> [TASK TO COMPLETE]: Lines with "legend": pull these out of the listing below.

---- INFORMATION GIVEN

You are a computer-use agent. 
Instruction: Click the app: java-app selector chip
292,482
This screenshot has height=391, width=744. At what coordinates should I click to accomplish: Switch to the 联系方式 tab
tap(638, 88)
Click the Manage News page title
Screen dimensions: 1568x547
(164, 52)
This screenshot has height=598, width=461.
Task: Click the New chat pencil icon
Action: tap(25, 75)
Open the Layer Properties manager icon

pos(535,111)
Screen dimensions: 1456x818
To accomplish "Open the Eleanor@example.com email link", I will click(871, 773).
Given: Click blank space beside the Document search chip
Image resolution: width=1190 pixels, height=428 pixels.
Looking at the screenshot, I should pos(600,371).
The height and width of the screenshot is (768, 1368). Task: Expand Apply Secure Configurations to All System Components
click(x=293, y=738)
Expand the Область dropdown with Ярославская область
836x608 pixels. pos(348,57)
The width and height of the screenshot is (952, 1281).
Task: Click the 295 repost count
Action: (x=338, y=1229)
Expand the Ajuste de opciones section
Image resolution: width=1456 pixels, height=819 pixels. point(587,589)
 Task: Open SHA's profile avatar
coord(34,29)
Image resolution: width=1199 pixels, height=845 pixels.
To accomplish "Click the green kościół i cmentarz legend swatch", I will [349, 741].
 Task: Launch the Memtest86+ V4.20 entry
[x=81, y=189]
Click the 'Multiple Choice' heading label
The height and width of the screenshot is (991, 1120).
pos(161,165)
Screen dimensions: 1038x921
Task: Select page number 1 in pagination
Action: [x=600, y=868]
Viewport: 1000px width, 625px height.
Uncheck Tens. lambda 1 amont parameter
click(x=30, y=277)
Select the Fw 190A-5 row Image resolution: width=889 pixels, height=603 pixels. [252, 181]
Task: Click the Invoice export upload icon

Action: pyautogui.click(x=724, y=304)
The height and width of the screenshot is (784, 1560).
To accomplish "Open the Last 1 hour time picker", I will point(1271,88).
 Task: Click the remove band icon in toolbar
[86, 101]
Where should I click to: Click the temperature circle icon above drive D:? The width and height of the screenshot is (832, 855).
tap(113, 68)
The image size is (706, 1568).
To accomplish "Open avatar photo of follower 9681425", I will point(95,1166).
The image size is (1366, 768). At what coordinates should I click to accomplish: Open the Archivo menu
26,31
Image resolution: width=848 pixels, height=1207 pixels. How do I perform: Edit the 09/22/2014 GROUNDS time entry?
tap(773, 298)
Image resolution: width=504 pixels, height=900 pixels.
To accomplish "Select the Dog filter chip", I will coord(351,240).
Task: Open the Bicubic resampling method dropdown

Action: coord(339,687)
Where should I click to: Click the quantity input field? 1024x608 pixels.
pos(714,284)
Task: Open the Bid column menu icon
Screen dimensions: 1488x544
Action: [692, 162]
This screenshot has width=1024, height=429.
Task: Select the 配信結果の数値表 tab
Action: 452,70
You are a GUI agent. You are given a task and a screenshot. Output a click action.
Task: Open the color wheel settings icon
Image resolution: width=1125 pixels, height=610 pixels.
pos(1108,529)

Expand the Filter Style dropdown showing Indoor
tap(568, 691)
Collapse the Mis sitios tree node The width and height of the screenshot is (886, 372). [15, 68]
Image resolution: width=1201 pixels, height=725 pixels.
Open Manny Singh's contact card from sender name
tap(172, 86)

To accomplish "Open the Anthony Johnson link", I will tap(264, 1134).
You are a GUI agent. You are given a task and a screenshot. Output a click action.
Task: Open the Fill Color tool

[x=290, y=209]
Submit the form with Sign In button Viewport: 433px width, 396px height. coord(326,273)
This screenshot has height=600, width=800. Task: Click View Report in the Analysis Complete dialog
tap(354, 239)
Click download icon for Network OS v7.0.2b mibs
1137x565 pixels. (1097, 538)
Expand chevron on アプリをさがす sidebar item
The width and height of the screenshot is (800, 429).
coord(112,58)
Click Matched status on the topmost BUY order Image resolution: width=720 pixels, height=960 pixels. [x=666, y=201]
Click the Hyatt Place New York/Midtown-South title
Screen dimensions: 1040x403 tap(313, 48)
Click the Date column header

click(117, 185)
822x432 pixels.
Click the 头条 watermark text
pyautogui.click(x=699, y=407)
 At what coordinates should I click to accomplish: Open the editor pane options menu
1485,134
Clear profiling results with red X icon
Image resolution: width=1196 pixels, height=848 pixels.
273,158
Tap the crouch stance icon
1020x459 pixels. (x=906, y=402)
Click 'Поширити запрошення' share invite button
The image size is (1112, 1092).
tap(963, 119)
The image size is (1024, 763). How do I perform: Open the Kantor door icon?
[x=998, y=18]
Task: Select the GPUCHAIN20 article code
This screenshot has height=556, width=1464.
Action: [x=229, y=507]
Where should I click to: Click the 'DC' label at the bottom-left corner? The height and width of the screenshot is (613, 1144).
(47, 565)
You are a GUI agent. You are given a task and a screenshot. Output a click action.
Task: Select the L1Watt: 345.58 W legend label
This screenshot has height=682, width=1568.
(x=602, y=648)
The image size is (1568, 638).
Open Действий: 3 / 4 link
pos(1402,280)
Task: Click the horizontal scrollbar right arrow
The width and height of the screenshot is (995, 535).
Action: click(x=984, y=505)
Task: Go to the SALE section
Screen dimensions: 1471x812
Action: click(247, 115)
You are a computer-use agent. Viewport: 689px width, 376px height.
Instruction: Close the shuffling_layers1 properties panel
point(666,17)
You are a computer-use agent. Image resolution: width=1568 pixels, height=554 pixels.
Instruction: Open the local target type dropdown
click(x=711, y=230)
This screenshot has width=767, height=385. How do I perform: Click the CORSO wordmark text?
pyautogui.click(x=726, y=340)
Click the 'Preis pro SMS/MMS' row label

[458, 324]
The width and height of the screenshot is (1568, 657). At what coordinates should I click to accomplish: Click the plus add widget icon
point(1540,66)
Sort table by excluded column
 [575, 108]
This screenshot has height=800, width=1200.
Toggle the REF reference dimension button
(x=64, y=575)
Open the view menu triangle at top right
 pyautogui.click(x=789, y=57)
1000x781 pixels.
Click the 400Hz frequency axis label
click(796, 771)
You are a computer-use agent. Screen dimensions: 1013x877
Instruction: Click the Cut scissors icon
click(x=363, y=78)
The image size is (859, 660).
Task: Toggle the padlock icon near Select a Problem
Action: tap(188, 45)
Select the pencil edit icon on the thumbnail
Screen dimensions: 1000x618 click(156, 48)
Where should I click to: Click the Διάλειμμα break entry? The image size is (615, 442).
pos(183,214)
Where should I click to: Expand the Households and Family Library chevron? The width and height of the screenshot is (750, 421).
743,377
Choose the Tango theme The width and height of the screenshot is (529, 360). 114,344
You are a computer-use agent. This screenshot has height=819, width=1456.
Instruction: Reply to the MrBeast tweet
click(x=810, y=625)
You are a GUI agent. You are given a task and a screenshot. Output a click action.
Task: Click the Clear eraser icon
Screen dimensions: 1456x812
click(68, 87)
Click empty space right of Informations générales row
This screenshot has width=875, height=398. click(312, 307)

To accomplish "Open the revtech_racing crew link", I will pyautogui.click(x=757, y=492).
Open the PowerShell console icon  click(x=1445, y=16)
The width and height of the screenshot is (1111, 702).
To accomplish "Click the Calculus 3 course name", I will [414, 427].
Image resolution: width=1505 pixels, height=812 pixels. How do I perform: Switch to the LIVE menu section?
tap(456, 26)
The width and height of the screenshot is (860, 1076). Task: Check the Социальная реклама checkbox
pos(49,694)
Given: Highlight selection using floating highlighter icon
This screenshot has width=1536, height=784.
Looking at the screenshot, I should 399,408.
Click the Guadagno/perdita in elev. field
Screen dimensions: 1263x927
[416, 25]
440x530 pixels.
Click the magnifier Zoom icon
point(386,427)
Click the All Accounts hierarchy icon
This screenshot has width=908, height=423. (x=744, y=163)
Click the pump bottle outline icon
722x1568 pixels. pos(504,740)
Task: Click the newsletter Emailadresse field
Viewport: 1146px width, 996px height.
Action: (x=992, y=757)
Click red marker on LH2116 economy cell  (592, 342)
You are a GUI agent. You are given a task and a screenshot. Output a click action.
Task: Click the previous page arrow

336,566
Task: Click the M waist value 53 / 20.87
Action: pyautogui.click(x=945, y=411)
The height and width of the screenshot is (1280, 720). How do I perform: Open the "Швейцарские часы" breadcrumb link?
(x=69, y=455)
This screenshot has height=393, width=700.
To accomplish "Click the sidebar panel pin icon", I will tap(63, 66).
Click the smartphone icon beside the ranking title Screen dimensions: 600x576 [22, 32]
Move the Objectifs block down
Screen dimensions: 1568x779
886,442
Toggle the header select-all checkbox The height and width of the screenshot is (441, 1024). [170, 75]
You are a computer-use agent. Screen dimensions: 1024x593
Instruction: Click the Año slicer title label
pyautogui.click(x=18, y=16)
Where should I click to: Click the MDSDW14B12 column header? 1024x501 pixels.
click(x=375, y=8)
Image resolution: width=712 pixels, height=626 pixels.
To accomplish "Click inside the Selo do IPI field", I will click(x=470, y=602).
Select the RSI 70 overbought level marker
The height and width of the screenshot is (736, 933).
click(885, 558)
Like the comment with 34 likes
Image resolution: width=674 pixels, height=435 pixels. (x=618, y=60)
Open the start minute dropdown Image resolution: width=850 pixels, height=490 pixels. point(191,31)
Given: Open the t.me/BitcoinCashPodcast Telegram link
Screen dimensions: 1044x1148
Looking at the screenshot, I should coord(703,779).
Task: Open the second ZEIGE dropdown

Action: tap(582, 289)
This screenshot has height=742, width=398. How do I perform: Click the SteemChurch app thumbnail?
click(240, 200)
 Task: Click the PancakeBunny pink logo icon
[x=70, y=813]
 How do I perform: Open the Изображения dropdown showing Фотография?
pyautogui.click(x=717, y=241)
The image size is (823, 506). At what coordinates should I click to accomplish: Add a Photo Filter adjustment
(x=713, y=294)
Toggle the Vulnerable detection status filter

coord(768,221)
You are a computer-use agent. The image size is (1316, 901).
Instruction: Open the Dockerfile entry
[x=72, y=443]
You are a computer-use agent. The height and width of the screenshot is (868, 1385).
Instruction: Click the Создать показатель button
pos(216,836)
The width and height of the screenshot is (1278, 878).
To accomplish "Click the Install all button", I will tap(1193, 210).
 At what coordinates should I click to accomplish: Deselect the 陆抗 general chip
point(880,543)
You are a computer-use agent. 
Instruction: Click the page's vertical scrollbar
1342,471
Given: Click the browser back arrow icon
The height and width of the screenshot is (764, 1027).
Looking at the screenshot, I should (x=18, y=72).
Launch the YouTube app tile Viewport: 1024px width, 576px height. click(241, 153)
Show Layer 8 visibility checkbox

--------

> [OUTPUT FOR THIS TASK]:
To accomplish "Click the green kościół i cmentarz legend swatch", I will [349, 741].
Task: Select the L1Watt: 345.58 W legend label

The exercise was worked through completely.